Capítulo 83 - A Pessoa ao Meu Lado (Capítulo Extra)
Yanzhou tirou o manto externo e o deixou de lado, aproximando-se lentamente da beira da cama.
Seu corpo era esguio como um bambu; sob a túnica fina, delineavam-se discretamente linhas musculosas e elegantes.
Ruan Si observava com o coração acelerado, sentindo-se confusa.
Aquele rosto frio e impassível, que jamais revelava qualquer emoção, parecia incapaz de ceder a desejos mundanos.
Contudo, apenas com a túnica, de pé junto à cama, o corpo dele exalava uma força selvagem, uma aura de posse quase indomável.
Aquelas longas pernas, a cintura firme, os braços fortes...
Ruan Si arregalou os olhos, inquieta, apertando o cobertor entre os dedos.

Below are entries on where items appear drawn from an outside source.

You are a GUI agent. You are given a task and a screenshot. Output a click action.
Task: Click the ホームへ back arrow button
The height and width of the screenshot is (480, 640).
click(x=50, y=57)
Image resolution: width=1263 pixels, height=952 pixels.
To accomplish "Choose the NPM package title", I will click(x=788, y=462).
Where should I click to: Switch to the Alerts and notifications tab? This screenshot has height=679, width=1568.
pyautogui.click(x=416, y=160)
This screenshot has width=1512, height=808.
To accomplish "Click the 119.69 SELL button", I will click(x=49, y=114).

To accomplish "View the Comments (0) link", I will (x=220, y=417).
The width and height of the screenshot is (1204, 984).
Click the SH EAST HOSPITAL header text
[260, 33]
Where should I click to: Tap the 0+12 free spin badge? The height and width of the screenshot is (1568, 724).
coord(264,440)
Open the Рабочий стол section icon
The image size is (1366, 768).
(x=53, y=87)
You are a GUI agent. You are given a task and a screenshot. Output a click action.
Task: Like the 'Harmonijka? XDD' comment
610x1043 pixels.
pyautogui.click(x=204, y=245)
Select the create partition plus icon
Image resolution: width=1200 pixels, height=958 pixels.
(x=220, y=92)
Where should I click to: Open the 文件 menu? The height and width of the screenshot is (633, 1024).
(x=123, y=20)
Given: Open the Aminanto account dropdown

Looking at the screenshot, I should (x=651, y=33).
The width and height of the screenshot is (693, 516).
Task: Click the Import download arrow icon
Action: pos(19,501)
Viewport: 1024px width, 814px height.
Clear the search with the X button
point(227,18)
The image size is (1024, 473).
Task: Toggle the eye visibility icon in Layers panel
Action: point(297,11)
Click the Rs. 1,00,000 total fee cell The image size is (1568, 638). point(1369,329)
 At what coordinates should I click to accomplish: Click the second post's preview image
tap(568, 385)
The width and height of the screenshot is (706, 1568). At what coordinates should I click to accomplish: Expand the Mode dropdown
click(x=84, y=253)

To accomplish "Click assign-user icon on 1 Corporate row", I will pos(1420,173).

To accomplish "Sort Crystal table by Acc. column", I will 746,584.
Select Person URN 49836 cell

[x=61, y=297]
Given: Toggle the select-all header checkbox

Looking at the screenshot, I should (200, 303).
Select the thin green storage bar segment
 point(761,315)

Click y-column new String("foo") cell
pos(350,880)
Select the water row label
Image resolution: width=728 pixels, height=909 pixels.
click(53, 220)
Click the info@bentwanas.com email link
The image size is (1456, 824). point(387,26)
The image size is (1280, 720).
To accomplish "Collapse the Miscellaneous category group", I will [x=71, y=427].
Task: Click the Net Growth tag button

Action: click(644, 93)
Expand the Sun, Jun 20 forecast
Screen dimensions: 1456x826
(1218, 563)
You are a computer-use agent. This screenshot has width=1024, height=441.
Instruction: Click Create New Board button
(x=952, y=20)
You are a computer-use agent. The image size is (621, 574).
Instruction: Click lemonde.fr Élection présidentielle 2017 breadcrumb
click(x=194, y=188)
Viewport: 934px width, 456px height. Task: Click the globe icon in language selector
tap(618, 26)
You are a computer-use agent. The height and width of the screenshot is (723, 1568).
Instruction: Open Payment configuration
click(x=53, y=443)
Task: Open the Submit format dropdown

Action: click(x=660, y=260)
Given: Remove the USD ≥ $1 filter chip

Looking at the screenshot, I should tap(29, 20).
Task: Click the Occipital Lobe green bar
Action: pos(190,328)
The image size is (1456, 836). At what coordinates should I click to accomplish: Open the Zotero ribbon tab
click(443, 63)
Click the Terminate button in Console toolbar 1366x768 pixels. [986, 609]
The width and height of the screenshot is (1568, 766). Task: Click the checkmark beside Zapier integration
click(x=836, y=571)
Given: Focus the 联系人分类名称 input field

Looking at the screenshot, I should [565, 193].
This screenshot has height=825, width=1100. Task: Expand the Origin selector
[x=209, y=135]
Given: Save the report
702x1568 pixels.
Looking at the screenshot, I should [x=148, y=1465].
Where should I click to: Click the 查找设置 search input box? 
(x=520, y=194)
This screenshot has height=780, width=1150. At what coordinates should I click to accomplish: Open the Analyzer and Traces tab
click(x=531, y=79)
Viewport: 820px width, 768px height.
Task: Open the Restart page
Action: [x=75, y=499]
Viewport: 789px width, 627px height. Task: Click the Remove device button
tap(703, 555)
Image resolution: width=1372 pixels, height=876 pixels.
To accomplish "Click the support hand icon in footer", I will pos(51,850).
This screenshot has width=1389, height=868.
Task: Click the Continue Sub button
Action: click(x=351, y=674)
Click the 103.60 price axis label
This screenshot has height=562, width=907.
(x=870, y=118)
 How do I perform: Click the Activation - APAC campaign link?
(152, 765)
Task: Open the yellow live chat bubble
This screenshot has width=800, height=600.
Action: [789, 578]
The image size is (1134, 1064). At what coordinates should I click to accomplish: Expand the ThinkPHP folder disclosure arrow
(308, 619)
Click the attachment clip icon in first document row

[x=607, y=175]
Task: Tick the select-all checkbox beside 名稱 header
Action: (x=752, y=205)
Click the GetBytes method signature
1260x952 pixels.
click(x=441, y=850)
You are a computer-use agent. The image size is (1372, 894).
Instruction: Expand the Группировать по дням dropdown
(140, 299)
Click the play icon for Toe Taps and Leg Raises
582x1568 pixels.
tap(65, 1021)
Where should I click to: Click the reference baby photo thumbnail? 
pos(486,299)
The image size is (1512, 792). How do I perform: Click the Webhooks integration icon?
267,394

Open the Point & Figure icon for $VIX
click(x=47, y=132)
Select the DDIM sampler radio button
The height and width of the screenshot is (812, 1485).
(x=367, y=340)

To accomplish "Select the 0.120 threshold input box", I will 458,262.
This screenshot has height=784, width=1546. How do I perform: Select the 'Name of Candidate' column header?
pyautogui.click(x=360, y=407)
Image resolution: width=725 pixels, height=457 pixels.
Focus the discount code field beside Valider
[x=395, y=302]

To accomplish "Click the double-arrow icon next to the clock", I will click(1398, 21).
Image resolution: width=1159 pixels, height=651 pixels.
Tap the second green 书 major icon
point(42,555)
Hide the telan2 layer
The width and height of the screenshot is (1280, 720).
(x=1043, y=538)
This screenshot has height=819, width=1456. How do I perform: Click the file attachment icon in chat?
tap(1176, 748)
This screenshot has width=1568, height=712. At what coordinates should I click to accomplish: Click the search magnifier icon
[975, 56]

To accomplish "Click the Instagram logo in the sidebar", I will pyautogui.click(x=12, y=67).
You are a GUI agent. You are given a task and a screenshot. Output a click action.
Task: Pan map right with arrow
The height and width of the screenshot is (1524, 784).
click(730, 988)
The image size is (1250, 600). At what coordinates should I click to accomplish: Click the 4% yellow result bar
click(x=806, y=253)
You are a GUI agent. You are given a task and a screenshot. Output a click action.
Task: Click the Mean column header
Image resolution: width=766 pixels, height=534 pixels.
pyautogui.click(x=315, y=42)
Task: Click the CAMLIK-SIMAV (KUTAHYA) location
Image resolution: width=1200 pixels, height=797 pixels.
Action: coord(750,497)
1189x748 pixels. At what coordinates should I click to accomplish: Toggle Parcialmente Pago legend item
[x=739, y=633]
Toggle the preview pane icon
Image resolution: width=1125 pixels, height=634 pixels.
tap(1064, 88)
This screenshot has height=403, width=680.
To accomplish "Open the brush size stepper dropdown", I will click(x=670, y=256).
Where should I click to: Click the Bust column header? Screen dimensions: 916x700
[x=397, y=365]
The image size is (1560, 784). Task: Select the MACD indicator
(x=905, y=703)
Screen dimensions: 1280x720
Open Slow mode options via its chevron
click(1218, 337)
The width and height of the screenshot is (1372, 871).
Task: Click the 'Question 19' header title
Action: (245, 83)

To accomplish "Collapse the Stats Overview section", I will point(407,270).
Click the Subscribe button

Tudo nele gritava autocontrole.
Afinal, seria mesmo tão contido assim ou não?
Enquanto sua mente se perdia em pensamentos, Yanzhou inclinou-se repentinamente, apoiando-se com um cotovelo, o corpo pendendo sobre ela.
“Você...”
A silhueta dele bloqueou quase toda a luz da vela.
Com a luz atrás, o coque de seus cabelos parecia ligeiramente desfeito; algumas mechas escorriam pelas têmporas, roçando de leve a face de Ruan Si.
O rosto gelado permanecia sem expressão, mas os olhos refletiam um brilho ambíguo.
Ruan Si não ousava respirar fundo, sentindo o calor da respiração dele sobre seu rosto.
Tão quente.
Mas não ousava sequer virar-se, os olhos arregalados, incrédula, fitando o rosto dele, depois o pescoço, depois a gola.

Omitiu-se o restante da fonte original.